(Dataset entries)
┄┄┄┄┄┄

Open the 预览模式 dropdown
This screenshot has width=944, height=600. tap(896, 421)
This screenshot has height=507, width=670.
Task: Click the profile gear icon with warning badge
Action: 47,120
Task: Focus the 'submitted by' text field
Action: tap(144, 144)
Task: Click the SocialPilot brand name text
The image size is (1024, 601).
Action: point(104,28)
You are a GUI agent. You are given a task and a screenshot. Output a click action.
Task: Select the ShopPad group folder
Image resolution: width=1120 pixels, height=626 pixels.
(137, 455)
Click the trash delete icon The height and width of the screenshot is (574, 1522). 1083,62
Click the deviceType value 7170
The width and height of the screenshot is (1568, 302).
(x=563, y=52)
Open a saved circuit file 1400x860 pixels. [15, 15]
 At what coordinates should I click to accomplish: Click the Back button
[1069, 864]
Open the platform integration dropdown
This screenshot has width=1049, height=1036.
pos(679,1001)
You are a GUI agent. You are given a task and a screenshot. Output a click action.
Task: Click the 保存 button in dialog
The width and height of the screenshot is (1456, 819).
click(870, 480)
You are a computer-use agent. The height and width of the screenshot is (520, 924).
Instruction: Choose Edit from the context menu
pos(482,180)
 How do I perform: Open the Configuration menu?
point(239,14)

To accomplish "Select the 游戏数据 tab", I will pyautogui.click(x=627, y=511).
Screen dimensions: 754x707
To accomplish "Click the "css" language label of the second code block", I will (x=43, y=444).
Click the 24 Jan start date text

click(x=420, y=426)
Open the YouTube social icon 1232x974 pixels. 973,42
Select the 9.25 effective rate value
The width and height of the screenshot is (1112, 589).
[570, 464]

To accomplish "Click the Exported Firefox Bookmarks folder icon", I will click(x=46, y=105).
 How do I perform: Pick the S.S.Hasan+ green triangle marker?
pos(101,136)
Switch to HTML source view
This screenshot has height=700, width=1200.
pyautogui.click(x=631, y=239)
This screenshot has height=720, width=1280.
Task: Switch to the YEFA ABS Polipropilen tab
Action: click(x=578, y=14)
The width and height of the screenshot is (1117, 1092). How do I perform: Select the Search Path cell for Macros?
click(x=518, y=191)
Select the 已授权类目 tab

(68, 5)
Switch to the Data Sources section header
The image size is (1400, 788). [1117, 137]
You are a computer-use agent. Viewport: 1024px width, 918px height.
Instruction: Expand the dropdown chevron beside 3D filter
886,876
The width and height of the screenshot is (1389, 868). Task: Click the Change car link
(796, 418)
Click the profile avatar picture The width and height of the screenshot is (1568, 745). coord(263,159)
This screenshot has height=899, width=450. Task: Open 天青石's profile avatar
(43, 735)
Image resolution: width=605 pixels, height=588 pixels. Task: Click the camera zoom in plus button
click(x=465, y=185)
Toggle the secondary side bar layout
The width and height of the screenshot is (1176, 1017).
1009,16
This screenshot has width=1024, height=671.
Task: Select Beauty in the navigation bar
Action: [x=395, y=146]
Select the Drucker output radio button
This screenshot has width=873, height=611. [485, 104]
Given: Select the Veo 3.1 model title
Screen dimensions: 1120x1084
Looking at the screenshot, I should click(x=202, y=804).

┄┄┄┄┄┄

**What needs to be done**: Output must be limited to the lines beginning with the one that contains "The width and height of the screenshot is (1117, 1092)." and ending with the last line of the entries, reproduced exactly.

**Output for this task**:
The width and height of the screenshot is (1117, 1092). How do I perform: Select the Search Path cell for Macros?
click(x=518, y=191)
Select the 已授权类目 tab

(68, 5)
Switch to the Data Sources section header
The image size is (1400, 788). [1117, 137]
You are a computer-use agent. Viewport: 1024px width, 918px height.
Instruction: Expand the dropdown chevron beside 3D filter
886,876
The width and height of the screenshot is (1389, 868). Task: Click the Change car link
(796, 418)
Click the profile avatar picture The width and height of the screenshot is (1568, 745). coord(263,159)
This screenshot has height=899, width=450. Task: Open 天青石's profile avatar
(43, 735)
Image resolution: width=605 pixels, height=588 pixels. Task: Click the camera zoom in plus button
click(x=465, y=185)
Toggle the secondary side bar layout
The width and height of the screenshot is (1176, 1017).
1009,16
This screenshot has width=1024, height=671.
Task: Select Beauty in the navigation bar
Action: [x=395, y=146]
Select the Drucker output radio button
This screenshot has width=873, height=611. [485, 104]
Given: Select the Veo 3.1 model title
Screen dimensions: 1120x1084
Looking at the screenshot, I should click(x=202, y=804).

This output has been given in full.